Posted by: Anne at February 2, 2007 09:26 AM
I'm agreeing with Allison - you're hot lady candy! You should feel very pleased, and also, hot! :)
Posted by: Amy at February 2, 2007 09:26 AM
Gee, even if you wanted to be all restrained and so forth, couldn't you have just had him over to fix something? Maybe something strenuous that would leave him wanting to take his shirt off because he was too warm?
Posted by: Amanda at February 2, 2007 09:29 AM
Ooooh, this sounds so much like me. Only I went ahead and went through a time when I really enjoyed the attention from the younger guys. [I just turned 34 in December] Really, had I known that the much younger set liked women in their 30's, I maybe woulda looked forward to being over 30.
Now I'm dating a guy closer to my age. Those young guys are only fun for so long before what I'm looking for and what they're looking for completely clash. But still, flattered!
Posted by: Ksenija at February 2, 2007 09:29 AM
Oh, I wish you'd gotten his picture! I'd love to live vicariously ... well, even more so, with a photo. Great story!
Posted by: ccr in MA at February 2, 2007 09:30 AM
mmmmm....I think hiring him as eye candy, I mean a handy man, might have been ideal...
Posted by: Laura at February 2, 2007 09:32 AM
If he's 21 for real that would make him only 5 years older than my son. Hot-looking men seem to get younger and younger every year.
I'll bet he still lived at home with his mother, too. I wonder if she knits??

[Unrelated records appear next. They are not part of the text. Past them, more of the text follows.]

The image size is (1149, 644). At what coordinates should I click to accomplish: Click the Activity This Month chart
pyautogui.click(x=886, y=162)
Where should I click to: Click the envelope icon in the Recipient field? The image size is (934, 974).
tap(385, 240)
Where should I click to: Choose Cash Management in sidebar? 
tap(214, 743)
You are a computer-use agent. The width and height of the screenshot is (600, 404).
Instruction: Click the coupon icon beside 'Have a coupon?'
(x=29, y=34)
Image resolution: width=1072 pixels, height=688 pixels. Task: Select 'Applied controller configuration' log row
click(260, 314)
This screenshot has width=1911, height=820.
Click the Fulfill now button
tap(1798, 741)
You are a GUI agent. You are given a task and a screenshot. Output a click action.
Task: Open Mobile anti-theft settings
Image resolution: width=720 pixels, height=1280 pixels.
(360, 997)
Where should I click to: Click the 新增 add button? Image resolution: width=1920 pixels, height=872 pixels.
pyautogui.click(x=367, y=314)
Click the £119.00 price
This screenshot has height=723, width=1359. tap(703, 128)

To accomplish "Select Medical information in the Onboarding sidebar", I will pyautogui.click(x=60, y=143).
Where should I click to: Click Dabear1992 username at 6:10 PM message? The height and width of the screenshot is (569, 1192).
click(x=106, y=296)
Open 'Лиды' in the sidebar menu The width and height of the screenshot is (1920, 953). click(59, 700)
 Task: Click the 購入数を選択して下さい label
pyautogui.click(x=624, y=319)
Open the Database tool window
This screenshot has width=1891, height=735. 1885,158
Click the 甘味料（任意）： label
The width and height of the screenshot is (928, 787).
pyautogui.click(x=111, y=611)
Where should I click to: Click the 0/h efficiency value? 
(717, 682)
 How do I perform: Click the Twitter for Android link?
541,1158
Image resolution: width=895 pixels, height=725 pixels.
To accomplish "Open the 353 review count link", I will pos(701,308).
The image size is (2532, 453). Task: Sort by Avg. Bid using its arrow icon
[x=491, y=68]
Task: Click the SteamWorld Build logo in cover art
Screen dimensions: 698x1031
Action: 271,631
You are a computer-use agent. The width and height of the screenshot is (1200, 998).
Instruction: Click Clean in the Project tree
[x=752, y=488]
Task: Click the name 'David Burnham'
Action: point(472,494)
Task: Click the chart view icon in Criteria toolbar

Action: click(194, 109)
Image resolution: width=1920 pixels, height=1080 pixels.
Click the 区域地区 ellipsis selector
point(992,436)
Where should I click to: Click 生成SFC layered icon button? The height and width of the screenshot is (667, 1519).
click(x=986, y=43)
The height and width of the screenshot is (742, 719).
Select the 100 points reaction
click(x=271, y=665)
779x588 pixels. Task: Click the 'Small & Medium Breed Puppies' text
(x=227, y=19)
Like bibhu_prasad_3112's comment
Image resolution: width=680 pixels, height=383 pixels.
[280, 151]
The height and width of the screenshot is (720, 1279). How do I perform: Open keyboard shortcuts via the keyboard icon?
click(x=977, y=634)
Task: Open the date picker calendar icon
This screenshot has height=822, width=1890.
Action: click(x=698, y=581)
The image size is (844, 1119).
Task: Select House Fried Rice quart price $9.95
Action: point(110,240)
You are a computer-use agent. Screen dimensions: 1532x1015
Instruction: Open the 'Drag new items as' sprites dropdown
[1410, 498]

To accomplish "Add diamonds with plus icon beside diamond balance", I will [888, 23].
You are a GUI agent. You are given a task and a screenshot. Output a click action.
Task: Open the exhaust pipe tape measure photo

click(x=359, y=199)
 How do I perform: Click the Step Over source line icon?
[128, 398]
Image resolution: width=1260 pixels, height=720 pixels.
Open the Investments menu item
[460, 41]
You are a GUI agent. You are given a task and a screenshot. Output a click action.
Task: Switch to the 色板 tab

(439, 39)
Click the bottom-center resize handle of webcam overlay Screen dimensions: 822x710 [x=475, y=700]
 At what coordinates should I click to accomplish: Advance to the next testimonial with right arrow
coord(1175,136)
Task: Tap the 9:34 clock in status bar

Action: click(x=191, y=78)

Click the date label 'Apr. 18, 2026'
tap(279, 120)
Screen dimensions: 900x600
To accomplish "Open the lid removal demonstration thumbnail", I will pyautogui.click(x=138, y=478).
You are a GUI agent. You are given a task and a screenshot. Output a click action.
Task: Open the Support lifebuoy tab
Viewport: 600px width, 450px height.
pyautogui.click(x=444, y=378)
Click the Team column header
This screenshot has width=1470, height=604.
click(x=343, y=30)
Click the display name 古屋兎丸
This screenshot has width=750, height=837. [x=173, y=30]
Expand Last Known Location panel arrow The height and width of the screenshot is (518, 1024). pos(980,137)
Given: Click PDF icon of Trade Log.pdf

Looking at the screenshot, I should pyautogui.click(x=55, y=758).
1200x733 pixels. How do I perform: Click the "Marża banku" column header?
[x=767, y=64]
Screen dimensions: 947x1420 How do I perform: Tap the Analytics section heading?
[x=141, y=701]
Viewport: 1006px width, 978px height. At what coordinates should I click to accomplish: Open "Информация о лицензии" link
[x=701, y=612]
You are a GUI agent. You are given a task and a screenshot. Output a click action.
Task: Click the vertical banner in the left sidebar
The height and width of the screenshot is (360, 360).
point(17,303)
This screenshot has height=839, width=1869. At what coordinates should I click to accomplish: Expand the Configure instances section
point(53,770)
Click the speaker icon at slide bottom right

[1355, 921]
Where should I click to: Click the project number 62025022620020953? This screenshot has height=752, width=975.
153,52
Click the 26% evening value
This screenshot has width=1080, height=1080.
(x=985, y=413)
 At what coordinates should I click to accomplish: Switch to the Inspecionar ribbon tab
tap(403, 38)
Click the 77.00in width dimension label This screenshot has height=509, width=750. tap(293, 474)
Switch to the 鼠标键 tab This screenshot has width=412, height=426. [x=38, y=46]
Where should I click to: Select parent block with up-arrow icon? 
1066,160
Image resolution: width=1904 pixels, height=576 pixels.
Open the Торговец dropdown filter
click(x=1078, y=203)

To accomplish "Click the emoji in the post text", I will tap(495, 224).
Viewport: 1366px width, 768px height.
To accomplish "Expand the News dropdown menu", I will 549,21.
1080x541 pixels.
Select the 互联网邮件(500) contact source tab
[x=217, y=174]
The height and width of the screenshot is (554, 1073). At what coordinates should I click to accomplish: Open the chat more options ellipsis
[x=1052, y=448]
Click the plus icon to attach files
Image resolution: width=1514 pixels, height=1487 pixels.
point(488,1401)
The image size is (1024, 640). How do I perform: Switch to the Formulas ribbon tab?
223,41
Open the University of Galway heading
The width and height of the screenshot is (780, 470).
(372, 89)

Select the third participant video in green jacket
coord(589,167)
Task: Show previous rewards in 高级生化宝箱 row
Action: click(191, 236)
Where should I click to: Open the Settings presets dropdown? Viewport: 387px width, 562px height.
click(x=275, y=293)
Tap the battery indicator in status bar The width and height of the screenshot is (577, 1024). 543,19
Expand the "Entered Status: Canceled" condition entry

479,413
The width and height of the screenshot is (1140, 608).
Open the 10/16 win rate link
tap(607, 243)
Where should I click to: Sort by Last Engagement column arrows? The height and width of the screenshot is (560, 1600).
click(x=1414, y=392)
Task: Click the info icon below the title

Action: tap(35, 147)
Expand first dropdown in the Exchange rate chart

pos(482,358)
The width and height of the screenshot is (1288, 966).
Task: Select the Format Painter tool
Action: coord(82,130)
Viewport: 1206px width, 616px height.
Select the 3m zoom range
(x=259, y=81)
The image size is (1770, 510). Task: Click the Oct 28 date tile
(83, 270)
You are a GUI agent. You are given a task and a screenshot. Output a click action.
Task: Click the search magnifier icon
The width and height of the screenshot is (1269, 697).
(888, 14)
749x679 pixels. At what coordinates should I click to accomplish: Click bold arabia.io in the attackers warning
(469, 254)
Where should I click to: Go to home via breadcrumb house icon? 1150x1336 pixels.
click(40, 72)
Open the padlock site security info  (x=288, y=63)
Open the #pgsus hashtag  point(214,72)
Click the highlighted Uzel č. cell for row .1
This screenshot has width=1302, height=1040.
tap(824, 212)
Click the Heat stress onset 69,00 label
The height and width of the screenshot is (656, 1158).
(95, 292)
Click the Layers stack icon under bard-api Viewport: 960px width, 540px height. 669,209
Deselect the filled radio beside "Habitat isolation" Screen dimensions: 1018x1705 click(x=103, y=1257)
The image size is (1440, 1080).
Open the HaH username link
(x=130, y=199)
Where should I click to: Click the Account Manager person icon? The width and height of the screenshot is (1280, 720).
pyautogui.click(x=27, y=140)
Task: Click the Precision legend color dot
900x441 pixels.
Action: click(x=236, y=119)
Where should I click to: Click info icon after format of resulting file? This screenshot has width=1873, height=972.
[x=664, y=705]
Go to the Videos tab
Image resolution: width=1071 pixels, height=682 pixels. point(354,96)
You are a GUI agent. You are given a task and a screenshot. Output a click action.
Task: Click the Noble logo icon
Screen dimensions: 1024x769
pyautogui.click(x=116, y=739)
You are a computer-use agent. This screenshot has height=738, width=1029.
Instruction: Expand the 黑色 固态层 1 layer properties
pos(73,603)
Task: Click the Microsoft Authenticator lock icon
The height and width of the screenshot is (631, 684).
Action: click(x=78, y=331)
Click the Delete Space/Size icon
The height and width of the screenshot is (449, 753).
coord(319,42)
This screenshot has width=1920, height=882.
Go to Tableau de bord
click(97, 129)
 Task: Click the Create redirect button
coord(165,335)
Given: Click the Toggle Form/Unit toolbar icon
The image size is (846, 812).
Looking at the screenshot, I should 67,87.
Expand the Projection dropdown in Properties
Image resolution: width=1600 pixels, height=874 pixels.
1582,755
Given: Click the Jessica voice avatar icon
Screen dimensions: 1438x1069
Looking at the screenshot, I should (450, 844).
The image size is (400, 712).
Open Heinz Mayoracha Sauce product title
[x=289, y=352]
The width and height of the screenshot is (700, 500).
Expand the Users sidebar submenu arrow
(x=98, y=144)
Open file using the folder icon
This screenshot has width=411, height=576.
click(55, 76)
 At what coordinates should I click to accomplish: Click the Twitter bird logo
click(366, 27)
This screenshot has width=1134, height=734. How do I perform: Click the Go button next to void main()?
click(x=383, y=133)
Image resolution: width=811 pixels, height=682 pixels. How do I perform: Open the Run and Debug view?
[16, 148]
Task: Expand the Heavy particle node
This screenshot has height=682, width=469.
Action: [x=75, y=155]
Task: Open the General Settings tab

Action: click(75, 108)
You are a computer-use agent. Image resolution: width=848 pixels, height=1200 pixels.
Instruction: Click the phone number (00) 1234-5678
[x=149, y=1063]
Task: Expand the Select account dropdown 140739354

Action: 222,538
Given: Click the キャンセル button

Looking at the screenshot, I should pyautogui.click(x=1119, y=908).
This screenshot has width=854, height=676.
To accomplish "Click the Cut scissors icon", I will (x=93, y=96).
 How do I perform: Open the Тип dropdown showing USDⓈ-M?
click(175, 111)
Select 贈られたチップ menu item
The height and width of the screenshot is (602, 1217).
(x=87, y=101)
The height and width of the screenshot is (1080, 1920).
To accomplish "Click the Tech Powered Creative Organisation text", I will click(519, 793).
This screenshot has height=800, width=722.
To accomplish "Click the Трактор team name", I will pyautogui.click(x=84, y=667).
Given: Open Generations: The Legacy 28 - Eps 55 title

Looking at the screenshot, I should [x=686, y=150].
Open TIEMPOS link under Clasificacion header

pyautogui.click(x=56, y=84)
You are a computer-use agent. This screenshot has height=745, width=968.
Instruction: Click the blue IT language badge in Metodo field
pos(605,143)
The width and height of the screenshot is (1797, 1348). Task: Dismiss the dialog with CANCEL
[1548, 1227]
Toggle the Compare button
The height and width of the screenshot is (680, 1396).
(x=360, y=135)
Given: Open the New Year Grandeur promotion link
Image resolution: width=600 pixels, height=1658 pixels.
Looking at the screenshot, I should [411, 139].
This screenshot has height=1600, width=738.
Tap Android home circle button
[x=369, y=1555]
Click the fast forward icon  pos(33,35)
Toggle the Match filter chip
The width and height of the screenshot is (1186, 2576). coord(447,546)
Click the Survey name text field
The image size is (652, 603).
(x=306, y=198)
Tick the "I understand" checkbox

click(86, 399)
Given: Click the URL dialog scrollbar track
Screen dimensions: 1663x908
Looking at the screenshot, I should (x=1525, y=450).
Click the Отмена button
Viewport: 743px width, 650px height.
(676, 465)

Posted by: Liz R at February 2, 2007 09:38 AM
15 years ago, I worked at a big ole' university and would get asked out by undergrads who, I suspect, were interested in an "experienced" woman (who was only a few years younger than their mother). Since I didn't consider myself part of their education, I routinely refused. And, looking back, it still feels like the right decision. So good for you, CAP.
Posted by: martha in mobile at February 2, 2007 09:39 AM
Yes, but if he were aging himself, which I am 100% sure he was, then he could potentially even be 17. Which would be baaaaaad. Very baaaaad.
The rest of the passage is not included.